**Assignment:** Give back exactly the stretch of data below from the line holding "You are a computer-use agent. Image resolution: width=1920" through the line holding "Task: Click the Default", both ends included, and leave the remaining lines out.

[Collected data]
*** Begin section ***

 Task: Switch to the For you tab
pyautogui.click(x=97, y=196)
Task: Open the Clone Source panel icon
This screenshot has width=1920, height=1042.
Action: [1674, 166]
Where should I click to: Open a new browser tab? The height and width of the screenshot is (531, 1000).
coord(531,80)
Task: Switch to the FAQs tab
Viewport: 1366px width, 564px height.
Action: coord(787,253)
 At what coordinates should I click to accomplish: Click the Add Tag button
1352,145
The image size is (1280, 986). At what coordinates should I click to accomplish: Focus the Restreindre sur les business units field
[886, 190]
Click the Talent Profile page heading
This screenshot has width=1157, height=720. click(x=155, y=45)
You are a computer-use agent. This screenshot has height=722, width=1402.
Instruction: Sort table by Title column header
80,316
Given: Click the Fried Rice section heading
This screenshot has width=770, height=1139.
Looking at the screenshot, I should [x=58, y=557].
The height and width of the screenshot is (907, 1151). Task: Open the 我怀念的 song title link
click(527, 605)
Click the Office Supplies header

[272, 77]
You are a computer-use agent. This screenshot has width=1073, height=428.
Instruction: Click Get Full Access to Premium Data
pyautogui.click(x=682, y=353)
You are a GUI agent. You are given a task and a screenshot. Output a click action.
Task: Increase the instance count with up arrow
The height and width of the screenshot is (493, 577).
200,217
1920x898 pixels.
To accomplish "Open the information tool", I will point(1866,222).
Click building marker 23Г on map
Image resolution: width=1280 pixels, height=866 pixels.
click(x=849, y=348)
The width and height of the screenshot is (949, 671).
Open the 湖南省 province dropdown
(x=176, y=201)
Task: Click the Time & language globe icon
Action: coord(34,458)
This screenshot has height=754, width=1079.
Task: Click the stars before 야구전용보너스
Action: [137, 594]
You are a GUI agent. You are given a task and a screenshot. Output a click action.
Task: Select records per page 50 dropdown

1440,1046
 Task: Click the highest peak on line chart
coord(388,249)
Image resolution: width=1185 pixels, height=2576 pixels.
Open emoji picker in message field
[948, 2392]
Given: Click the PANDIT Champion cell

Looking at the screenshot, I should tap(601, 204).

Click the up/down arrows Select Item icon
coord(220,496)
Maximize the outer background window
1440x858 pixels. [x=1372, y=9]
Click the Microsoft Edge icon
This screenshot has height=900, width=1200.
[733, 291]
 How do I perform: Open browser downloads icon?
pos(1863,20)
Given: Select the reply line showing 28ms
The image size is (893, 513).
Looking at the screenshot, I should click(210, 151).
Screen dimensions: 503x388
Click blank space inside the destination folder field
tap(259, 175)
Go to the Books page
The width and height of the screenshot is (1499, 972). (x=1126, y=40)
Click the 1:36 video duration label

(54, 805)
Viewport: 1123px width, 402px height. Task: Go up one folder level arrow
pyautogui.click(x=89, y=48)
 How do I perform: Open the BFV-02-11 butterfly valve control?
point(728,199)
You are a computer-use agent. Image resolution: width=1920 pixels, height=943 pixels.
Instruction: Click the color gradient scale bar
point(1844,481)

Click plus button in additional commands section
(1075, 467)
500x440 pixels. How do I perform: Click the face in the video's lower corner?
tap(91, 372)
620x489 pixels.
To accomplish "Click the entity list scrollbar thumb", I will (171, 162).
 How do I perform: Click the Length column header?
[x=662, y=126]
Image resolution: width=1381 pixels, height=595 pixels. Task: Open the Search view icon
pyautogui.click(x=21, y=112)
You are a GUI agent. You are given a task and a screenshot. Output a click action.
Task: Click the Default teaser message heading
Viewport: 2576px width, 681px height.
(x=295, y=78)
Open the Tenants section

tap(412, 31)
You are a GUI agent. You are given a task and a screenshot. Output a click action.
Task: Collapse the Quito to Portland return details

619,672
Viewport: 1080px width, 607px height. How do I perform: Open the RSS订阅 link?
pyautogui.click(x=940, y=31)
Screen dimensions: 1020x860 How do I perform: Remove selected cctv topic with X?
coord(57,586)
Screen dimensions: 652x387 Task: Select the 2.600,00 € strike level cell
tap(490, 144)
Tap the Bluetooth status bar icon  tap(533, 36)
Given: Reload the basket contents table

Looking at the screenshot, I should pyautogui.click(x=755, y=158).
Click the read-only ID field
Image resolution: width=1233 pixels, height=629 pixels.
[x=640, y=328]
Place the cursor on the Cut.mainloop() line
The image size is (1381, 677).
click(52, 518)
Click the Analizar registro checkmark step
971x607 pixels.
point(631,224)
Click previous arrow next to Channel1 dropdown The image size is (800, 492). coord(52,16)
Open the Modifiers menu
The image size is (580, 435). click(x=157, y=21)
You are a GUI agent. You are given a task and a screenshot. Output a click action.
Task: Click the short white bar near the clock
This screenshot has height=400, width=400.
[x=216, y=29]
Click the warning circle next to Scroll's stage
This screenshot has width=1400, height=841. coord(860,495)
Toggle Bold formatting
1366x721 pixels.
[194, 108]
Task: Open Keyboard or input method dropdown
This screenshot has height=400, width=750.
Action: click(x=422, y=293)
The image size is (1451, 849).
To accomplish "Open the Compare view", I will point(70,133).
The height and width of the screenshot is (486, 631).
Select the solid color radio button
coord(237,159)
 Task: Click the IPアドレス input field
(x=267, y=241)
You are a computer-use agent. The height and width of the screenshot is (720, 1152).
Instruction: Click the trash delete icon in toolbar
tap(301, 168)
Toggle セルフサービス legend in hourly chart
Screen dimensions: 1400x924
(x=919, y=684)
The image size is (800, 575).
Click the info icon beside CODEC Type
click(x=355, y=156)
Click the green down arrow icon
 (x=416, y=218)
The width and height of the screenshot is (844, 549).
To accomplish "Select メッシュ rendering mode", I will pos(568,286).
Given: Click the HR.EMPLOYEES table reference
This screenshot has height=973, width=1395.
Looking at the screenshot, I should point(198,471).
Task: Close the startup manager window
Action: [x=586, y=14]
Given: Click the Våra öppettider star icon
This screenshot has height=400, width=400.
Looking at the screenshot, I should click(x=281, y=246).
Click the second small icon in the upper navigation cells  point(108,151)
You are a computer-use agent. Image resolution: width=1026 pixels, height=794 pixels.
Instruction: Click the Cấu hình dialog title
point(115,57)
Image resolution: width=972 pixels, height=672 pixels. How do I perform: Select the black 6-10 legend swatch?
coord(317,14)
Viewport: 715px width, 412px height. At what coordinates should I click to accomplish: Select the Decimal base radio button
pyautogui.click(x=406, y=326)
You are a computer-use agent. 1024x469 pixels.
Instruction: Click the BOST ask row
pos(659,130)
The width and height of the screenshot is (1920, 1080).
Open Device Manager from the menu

*** End section ***

**Answer space:**
You are a computer-use agent. Image resolution: width=1920 pixels, height=943 pixels.
Instruction: Click the color gradient scale bar
point(1844,481)

Click plus button in additional commands section
(1075, 467)
500x440 pixels. How do I perform: Click the face in the video's lower corner?
tap(91, 372)
620x489 pixels.
To accomplish "Click the entity list scrollbar thumb", I will (171, 162).
 How do I perform: Click the Length column header?
[x=662, y=126]
Image resolution: width=1381 pixels, height=595 pixels. Task: Open the Search view icon
pyautogui.click(x=21, y=112)
You are a GUI agent. You are given a task and a screenshot. Output a click action.
Task: Click the Default teaser message heading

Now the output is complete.